*Data to process*
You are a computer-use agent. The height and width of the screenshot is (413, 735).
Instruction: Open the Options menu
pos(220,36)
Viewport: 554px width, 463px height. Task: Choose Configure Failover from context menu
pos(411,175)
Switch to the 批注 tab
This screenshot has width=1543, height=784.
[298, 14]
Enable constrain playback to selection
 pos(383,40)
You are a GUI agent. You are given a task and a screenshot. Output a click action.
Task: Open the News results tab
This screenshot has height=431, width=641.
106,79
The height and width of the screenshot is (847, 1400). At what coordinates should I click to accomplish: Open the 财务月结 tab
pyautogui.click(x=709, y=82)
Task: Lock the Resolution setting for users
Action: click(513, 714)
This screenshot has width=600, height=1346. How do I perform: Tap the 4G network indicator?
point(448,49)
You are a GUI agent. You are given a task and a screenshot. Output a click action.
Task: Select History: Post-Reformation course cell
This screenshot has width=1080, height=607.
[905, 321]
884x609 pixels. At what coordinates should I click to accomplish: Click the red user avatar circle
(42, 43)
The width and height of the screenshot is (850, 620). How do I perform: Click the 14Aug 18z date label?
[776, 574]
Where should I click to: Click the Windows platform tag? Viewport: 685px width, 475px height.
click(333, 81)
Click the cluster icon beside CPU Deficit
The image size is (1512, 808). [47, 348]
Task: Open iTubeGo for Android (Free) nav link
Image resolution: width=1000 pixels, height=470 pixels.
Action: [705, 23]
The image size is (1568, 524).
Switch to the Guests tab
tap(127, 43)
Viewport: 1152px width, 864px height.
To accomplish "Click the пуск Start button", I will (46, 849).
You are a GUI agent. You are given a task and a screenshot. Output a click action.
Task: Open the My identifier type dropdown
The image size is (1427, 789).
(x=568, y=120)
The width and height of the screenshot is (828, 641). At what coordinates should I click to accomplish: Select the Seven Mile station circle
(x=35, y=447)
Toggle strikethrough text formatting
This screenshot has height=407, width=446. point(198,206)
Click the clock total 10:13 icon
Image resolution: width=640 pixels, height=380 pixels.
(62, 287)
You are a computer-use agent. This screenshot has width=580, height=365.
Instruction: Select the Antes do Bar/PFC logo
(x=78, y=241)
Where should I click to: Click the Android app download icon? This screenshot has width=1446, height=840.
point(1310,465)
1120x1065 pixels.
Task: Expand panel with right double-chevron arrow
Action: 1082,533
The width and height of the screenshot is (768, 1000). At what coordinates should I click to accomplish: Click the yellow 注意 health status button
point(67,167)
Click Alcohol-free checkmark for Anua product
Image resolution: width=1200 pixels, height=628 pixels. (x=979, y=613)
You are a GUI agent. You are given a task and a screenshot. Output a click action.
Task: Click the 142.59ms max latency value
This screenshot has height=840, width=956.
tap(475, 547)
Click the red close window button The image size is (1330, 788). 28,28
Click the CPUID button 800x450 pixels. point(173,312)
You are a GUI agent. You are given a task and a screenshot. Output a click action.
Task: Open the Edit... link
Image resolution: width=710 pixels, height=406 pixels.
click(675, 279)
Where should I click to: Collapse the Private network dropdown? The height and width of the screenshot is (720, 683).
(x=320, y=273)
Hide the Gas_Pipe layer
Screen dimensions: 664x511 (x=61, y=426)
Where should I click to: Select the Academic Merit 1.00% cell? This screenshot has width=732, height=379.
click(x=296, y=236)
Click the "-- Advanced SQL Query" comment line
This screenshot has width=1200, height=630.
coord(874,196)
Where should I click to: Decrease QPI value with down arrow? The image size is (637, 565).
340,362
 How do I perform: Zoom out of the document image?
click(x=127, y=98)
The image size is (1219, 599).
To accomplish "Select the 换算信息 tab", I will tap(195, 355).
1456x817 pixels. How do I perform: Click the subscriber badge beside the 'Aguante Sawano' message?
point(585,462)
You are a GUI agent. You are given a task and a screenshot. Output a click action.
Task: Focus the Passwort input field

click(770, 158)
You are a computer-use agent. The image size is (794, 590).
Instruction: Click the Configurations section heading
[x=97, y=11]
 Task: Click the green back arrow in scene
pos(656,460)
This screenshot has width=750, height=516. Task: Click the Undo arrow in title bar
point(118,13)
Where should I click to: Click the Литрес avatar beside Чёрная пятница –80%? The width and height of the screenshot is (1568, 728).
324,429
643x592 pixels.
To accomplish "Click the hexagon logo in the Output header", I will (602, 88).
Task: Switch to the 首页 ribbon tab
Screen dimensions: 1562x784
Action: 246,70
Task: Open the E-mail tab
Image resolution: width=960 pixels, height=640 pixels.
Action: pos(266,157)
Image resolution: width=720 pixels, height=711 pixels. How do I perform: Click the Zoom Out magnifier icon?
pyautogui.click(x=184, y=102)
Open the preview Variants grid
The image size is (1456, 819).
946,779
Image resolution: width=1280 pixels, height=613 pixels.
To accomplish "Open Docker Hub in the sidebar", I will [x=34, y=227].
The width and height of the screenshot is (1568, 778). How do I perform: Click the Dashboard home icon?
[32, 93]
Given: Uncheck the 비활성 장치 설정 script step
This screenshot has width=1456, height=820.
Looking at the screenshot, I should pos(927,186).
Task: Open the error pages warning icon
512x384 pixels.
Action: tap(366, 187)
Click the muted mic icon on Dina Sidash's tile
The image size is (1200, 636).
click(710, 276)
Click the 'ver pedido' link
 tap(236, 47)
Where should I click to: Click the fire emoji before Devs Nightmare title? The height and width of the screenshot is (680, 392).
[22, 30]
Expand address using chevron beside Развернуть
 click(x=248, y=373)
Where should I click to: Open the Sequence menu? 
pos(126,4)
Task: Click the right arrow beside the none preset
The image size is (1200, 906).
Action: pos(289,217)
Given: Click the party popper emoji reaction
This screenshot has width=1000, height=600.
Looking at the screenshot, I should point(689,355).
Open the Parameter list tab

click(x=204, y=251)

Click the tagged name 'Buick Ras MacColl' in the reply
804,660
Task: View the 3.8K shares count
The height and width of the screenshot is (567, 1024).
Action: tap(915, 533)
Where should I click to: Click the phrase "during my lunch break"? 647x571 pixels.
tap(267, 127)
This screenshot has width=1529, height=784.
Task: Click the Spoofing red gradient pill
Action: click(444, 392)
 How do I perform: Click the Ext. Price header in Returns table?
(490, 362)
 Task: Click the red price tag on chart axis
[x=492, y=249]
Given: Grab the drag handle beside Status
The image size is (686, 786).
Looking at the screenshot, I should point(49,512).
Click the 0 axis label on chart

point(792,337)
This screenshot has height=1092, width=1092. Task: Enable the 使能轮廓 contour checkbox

*What the task asks*
Swap "Image resolution" for "Screenshot size" in the part of the data that opens with the line containing "Where should I click to: Click the Литрес" and closes with the line containing "click(x=248, y=373)", then give that part again with everything else unchanged.

*Exercise answer*
Where should I click to: Click the Литрес avatar beside Чёрная пятница –80%? The width and height of the screenshot is (1568, 728).
324,429
643x592 pixels.
To accomplish "Click the hexagon logo in the Output header", I will (602, 88).
Task: Switch to the 首页 ribbon tab
Screen dimensions: 1562x784
Action: 246,70
Task: Open the E-mail tab
Screenshot size: width=960 pixels, height=640 pixels.
Action: pos(266,157)
Screenshot size: width=720 pixels, height=711 pixels. How do I perform: Click the Zoom Out magnifier icon?
pyautogui.click(x=184, y=102)
Open the preview Variants grid
The image size is (1456, 819).
946,779
Screenshot size: width=1280 pixels, height=613 pixels.
To accomplish "Open Docker Hub in the sidebar", I will [x=34, y=227].
The width and height of the screenshot is (1568, 778). How do I perform: Click the Dashboard home icon?
[32, 93]
Given: Uncheck the 비활성 장치 설정 script step
This screenshot has width=1456, height=820.
Looking at the screenshot, I should pos(927,186).
Task: Open the error pages warning icon
512x384 pixels.
Action: tap(366, 187)
Click the muted mic icon on Dina Sidash's tile
The image size is (1200, 636).
click(710, 276)
Click the 'ver pedido' link
 tap(236, 47)
Where should I click to: Click the fire emoji before Devs Nightmare title? The height and width of the screenshot is (680, 392).
[22, 30]
Expand address using chevron beside Развернуть
 click(x=248, y=373)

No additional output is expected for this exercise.